- From: David W. Morris <dwm@xpasc.com>
- Date: Fri, 20 Mar 1998 10:26:13 -0800 (PST)
- To: Michael Wexler <mwexler@nny.com>
- Cc: http-wg@cuckoo.hpl.hp.com, Andy Norman <ange@hplb.hpl.hp.com>
Have you reviewed RFC 2227 -- "Simple Hit-Metering and Usage-Limiting for HTTP"? Seems like this RFC is trying to solve your problem. Dave Morris On Thu, 19 Mar 1998, Michael Wexler wrote: > As a web measurement analyst, one of my worst problems is dealing with > caching. Why do we use the code 200 for everything? Why not design the > spec in a graduated fashion: > > If browser has url in its local cache, it still sends a get request to the > server, but an option says "I already have it, just letting you log the > request". The success code is a 209, "user has non-expired data in cache". > > If a non local cache has the data, same system.

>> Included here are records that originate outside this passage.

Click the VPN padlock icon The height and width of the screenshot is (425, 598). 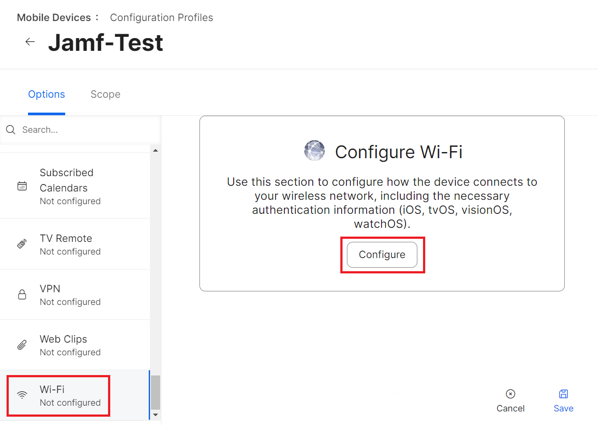(x=22, y=294)
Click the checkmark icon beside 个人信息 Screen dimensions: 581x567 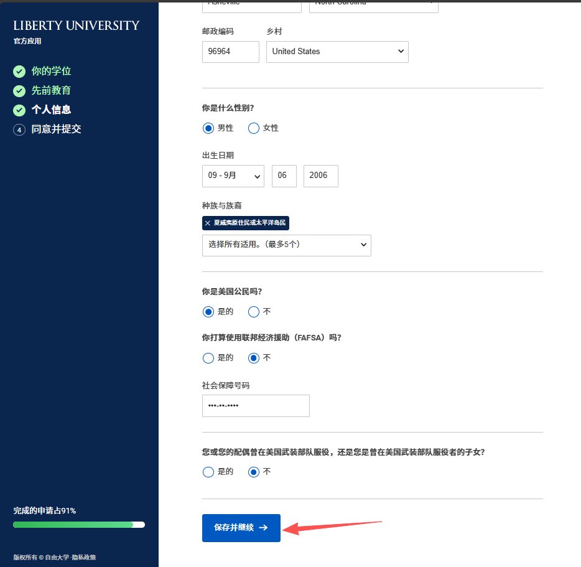19,110
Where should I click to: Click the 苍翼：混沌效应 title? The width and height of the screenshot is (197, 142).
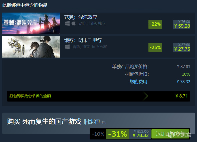(x=81, y=17)
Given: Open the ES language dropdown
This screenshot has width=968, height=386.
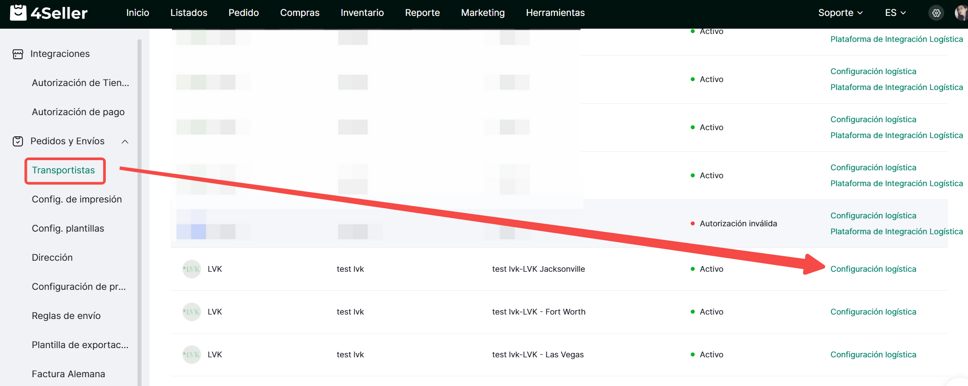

The option can be > different, and we can even use a different code (210), but for the most > part, we should just let the 209 mean "cached request". > > This solves many problems: > 1) path analysis of a user's visit > 2) advertising requests (not perfectly, given the IAB's recent standards, > but better than nothing for smaller sites) > 3) pages per visit calculations are accurate > 4) this is a minor increase in bandwidth compared to not sending the > request at all, and is far superior to eliminating caching.